(TASK TO CARRY OUT) Reproduce the records below in their entirety, exactly as shown.
══ THE DATA ══
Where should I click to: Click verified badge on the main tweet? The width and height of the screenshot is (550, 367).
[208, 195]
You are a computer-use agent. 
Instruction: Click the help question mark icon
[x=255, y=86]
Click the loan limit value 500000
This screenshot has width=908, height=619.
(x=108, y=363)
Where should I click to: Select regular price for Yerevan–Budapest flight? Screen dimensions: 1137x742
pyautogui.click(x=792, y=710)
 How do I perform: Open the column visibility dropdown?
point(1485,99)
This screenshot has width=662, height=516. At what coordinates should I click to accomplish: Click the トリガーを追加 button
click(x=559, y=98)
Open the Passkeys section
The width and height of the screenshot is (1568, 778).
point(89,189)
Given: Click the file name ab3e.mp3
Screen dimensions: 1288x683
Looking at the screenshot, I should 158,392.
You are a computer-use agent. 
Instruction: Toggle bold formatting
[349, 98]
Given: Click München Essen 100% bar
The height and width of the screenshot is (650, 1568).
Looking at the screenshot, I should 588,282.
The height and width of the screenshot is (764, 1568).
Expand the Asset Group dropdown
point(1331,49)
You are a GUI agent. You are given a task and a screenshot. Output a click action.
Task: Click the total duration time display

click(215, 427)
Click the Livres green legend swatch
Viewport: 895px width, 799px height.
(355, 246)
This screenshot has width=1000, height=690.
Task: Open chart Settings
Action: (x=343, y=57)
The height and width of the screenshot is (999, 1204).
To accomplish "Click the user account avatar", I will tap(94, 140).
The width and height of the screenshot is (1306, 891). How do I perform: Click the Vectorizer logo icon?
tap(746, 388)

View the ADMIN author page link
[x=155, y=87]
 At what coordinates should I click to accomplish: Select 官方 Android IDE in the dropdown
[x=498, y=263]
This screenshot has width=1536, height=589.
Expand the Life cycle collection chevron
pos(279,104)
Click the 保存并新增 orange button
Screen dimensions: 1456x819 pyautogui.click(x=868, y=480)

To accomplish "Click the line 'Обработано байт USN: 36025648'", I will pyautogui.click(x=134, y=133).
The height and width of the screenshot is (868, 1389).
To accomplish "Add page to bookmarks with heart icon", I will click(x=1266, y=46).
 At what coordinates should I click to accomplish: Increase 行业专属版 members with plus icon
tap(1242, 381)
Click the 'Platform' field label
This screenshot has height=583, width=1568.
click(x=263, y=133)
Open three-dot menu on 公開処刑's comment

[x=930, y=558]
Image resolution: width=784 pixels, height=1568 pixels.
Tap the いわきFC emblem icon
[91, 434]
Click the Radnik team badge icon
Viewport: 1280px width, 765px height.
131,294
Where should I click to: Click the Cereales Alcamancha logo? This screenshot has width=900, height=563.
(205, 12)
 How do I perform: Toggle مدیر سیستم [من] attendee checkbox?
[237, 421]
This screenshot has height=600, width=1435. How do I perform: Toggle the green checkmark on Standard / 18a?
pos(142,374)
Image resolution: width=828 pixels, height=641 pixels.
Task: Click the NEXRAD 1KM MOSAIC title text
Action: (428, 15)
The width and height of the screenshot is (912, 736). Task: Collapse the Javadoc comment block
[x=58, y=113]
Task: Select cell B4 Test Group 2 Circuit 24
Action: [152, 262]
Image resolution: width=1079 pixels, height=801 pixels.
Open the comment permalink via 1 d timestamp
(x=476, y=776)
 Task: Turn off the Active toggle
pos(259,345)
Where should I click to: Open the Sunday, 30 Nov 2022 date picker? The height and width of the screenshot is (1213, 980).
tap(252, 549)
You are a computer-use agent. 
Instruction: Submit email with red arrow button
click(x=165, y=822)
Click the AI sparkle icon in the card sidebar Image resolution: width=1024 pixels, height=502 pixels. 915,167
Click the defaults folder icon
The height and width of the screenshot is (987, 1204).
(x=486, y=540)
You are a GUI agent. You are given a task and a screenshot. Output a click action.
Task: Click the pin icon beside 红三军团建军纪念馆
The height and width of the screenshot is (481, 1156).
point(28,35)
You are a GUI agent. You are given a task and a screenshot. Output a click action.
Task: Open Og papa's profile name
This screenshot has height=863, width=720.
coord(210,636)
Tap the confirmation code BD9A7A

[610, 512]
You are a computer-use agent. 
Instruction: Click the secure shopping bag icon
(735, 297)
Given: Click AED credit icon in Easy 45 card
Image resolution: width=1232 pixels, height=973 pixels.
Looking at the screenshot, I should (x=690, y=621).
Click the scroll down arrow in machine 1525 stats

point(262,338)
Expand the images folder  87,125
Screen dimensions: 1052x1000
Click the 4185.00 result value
═══
(TASK RESPONSE)
Where should I click to: Click verified badge on the main tweet? The width and height of the screenshot is (550, 367).
[208, 195]
You are a computer-use agent. 
Instruction: Click the help question mark icon
[x=255, y=86]
Click the loan limit value 500000
This screenshot has width=908, height=619.
(x=108, y=363)
Where should I click to: Select regular price for Yerevan–Budapest flight? Screen dimensions: 1137x742
pyautogui.click(x=792, y=710)
 How do I perform: Open the column visibility dropdown?
point(1485,99)
This screenshot has width=662, height=516. At what coordinates should I click to accomplish: Click the トリガーを追加 button
click(x=559, y=98)
Open the Passkeys section
The width and height of the screenshot is (1568, 778).
point(89,189)
Given: Click the file name ab3e.mp3
Screen dimensions: 1288x683
Looking at the screenshot, I should 158,392.
You are a computer-use agent. 
Instruction: Toggle bold formatting
[349, 98]
Given: Click München Essen 100% bar
The height and width of the screenshot is (650, 1568).
Looking at the screenshot, I should 588,282.
The height and width of the screenshot is (764, 1568).
Expand the Asset Group dropdown
point(1331,49)
You are a GUI agent. You are given a task and a screenshot. Output a click action.
Task: Click the total duration time display

click(215, 427)
Click the Livres green legend swatch
Viewport: 895px width, 799px height.
(355, 246)
This screenshot has width=1000, height=690.
Task: Open chart Settings
Action: (x=343, y=57)
The height and width of the screenshot is (999, 1204).
To accomplish "Click the user account avatar", I will tap(94, 140).
The width and height of the screenshot is (1306, 891). How do I perform: Click the Vectorizer logo icon?
tap(746, 388)

View the ADMIN author page link
[x=155, y=87]
 At what coordinates should I click to accomplish: Select 官方 Android IDE in the dropdown
[x=498, y=263]
This screenshot has width=1536, height=589.
Expand the Life cycle collection chevron
pos(279,104)
Click the 保存并新增 orange button
Screen dimensions: 1456x819 pyautogui.click(x=868, y=480)

To accomplish "Click the line 'Обработано байт USN: 36025648'", I will pyautogui.click(x=134, y=133).
The height and width of the screenshot is (868, 1389).
To accomplish "Add page to bookmarks with heart icon", I will click(x=1266, y=46).
 At what coordinates should I click to accomplish: Increase 行业专属版 members with plus icon
tap(1242, 381)
Click the 'Platform' field label
This screenshot has height=583, width=1568.
click(x=263, y=133)
Open three-dot menu on 公開処刑's comment

[x=930, y=558]
Image resolution: width=784 pixels, height=1568 pixels.
Tap the いわきFC emblem icon
[91, 434]
Click the Radnik team badge icon
Viewport: 1280px width, 765px height.
131,294
Where should I click to: Click the Cereales Alcamancha logo? This screenshot has width=900, height=563.
(205, 12)
 How do I perform: Toggle مدیر سیستم [من] attendee checkbox?
[237, 421]
This screenshot has height=600, width=1435. How do I perform: Toggle the green checkmark on Standard / 18a?
pos(142,374)
Image resolution: width=828 pixels, height=641 pixels.
Task: Click the NEXRAD 1KM MOSAIC title text
Action: (428, 15)
The width and height of the screenshot is (912, 736). Task: Collapse the Javadoc comment block
[x=58, y=113]
Task: Select cell B4 Test Group 2 Circuit 24
Action: [152, 262]
Image resolution: width=1079 pixels, height=801 pixels.
Open the comment permalink via 1 d timestamp
(x=476, y=776)
 Task: Turn off the Active toggle
pos(259,345)
Where should I click to: Open the Sunday, 30 Nov 2022 date picker? The height and width of the screenshot is (1213, 980).
tap(252, 549)
You are a computer-use agent. 
Instruction: Submit email with red arrow button
click(x=165, y=822)
Click the AI sparkle icon in the card sidebar Image resolution: width=1024 pixels, height=502 pixels. 915,167
Click the defaults folder icon
The height and width of the screenshot is (987, 1204).
(x=486, y=540)
You are a GUI agent. You are given a task and a screenshot. Output a click action.
Task: Click the pin icon beside 红三军团建军纪念馆
The height and width of the screenshot is (481, 1156).
point(28,35)
You are a GUI agent. You are given a task and a screenshot. Output a click action.
Task: Open Og papa's profile name
This screenshot has height=863, width=720.
coord(210,636)
Tap the confirmation code BD9A7A

[610, 512]
You are a computer-use agent. 
Instruction: Click the secure shopping bag icon
(735, 297)
Given: Click AED credit icon in Easy 45 card
Image resolution: width=1232 pixels, height=973 pixels.
Looking at the screenshot, I should (x=690, y=621).
Click the scroll down arrow in machine 1525 stats

point(262,338)
Expand the images folder  87,125
Screen dimensions: 1052x1000
Click the 4185.00 result value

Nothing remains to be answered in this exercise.